The Commission's argument is quite different. It maintains that the purpose of the action is to obtain the Court's finding that a Member State has failed to fulfil an obligation under the Treaty: these are the very terms of Article 171. The reasoned opinion referred to in the first paragraph of Article 169 is only one of the stages of the administrative procedure that precedes the matter's coming before the Court. When the matter has been duly brought before the Court, it falls to the Court to decide ex tunc whether the failure to fulfil obligations under the Treaty has occurred, without taking into account what has happened since. If, subsequent to the making of the application, the State concerned took the measures necessary to bring the infringement to an end, it is possible that the action may no longer have very much practical effect, but, so the Commission argues, it still has the highest interest in having the Court settle the issue whether the failure indeed occurred. It adds that the opposite argument would allow a State which so desired to denude the action of its purpose by bringing its illegal conduct to an end just before the judgment, thereafter remaining safe to carry on with its improper conduct in the absence of any judgment finding that it was in breach of its obligations.

It is my opinion that the Commission's argument is the one which corresponds with the Treaty.

The jurisdiction conferred on the Court by Article 171 is very clearly defined: it is to find that a member State has failed to fulfil an obligation under the Treaty, and not to pronounce on the validity of the reasoned opinion. Full power is conferred upon the Court in this respect. The dispute does not bear on the legality of a decision, and that is why it was not necessary, as in Article 88 of the ECSC Treaty, to give the Court unlimited jurisdiction. Here there is no previous administrative decision.

The reasoned opinion referred to in Article 169 in reality has a dual purpose. First, it must set out the reasons of fact and of law for which the Commission considers that the State concerned has failed to fulfil one of its obligations and, secondly, it must inform the government of the State of the measures which the Commission considers necessary to bring the failure to an end. This second purpose of the opinion follows from the terms of the second paragraph of Article 169:

‘If the State concerned does not comply with the opinion …’

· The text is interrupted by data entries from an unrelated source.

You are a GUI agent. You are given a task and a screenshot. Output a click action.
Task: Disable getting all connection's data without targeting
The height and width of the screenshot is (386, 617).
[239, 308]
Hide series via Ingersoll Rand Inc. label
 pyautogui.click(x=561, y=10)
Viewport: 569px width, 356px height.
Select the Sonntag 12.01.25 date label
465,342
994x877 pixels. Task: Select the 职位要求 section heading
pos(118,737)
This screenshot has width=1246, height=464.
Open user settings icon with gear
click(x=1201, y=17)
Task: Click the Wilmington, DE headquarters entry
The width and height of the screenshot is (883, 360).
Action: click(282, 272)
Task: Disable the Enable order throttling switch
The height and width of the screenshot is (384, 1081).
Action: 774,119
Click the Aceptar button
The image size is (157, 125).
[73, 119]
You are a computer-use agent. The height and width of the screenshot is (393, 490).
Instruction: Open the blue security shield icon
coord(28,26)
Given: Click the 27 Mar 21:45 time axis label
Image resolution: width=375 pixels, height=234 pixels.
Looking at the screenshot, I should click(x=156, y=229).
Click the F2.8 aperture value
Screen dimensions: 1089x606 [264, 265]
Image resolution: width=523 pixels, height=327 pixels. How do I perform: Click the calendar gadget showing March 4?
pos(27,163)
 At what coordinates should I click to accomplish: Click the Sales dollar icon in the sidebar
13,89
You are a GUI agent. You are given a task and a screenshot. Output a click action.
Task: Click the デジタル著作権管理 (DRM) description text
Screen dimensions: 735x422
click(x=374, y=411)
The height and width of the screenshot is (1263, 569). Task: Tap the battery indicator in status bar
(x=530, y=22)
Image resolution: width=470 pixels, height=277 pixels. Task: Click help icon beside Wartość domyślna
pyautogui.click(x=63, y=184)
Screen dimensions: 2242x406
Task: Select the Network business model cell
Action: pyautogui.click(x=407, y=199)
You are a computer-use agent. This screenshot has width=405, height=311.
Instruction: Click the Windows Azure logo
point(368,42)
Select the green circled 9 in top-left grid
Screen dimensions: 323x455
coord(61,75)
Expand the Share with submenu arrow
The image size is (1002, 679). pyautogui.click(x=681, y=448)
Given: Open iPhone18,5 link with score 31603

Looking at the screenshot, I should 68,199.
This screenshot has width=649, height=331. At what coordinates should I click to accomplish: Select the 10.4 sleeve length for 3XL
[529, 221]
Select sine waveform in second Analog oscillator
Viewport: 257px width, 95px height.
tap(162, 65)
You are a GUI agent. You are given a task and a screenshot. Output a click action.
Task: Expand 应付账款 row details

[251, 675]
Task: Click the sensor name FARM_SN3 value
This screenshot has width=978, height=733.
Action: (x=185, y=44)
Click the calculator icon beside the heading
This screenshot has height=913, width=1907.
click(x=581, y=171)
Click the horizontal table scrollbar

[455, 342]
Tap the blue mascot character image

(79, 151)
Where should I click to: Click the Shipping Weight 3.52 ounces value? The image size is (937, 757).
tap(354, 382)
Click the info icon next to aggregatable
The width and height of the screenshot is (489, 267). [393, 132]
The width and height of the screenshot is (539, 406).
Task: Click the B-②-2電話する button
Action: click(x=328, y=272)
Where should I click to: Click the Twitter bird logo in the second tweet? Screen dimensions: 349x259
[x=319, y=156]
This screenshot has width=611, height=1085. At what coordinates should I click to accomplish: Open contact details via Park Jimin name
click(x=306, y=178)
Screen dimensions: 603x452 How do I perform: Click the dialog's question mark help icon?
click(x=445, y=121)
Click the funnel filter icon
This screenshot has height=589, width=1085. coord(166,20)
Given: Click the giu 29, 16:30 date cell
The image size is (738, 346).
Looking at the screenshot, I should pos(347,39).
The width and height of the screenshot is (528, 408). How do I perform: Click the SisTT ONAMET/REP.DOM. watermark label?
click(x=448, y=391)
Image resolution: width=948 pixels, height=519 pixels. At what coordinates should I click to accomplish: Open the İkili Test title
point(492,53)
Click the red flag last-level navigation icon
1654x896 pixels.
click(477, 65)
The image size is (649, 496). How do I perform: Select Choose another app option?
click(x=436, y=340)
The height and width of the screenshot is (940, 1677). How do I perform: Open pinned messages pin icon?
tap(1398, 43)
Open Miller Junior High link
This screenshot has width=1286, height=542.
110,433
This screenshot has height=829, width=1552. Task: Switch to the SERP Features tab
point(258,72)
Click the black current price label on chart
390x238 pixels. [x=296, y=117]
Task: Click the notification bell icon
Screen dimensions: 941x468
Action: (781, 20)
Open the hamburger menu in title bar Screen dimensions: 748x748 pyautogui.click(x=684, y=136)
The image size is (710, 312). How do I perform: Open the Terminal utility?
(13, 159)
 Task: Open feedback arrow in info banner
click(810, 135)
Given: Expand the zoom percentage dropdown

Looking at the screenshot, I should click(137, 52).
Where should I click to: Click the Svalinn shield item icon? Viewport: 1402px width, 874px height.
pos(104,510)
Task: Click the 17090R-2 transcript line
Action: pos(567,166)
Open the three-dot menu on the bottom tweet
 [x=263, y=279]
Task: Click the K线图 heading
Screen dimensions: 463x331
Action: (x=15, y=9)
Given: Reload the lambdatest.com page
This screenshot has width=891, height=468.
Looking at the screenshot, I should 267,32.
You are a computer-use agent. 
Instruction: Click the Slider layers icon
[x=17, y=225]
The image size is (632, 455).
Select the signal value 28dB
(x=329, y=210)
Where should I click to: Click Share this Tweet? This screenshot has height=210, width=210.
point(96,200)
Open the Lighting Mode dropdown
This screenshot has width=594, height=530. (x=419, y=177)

Therefore it does not suffice for the Commission to establish the failure to fulfil an obligation; it must, in addition, indicate the means calculated to bring it to an end.

It is clear that the Commission's demands in this connexion may vary according to the nature of the failure and the circumstances of each case. In many cases it will be difficult, not to say impossible, to demand retroactive reparation of all the effects of the failure, apart from its ceasing to exist for the future. In this connexion, the Commission has wide discretion. It is none the less possible that, among the measures which it may be led to recommend, some might precisely be intended to compensate more or less for the effects already produced by the illegal conduct of the State concerned. It is also possible that it might decide not to pursue such a course and merely secure the termination of the failure within the prescribed period.

But then, the legal situation is very different according to whether the State complies with the demands of the opinion within the prescribed period or does not so comply. In the first case, the stage before proceedings are commenced ends automatically and the Commission may not bring the matter before the Court. If it did so, the Court, having found, ex hypothesi, that the State concerned had indeed complied with the opinion, would be bound to dismiss the action on those grounds.

If, on the contrary, the State has not complied with the opinion, it loses the potential benefit arising from the more or less diminished requirements which the opinion may have imposed. The Commission is entitled to bring the matter before the Court and the action then bears not on the issue whether the opinion has been observed, but on the existence of a failure in relation to the Treaty. Has the State concerned failed to fulfil one of its obligations? That is what the Court is called upon to ‘find’, according to the terms of Article 171. It appears obvious to me that given that the failure has taken place this finding must be made unless its effects had been effaced in law, which will seldom be the case. The difficulty may then be to know what are the ‘necessary measures to comply with the judgment of the Court of Justice’, the measures which the State shall be ‘required to take’ under the terms of Article 171. If the Commission took the view that the measures taken were inadequate and a fresh action arose in that connexion, that action should be the subject of fresh proceedings instituted by the Commission under Article 169. In such a case the State concerned ought indeed to be considered as having failed to fulfil the obligation arising from Article 171 itself. It is to be hoped that it will never be necessary to come to that.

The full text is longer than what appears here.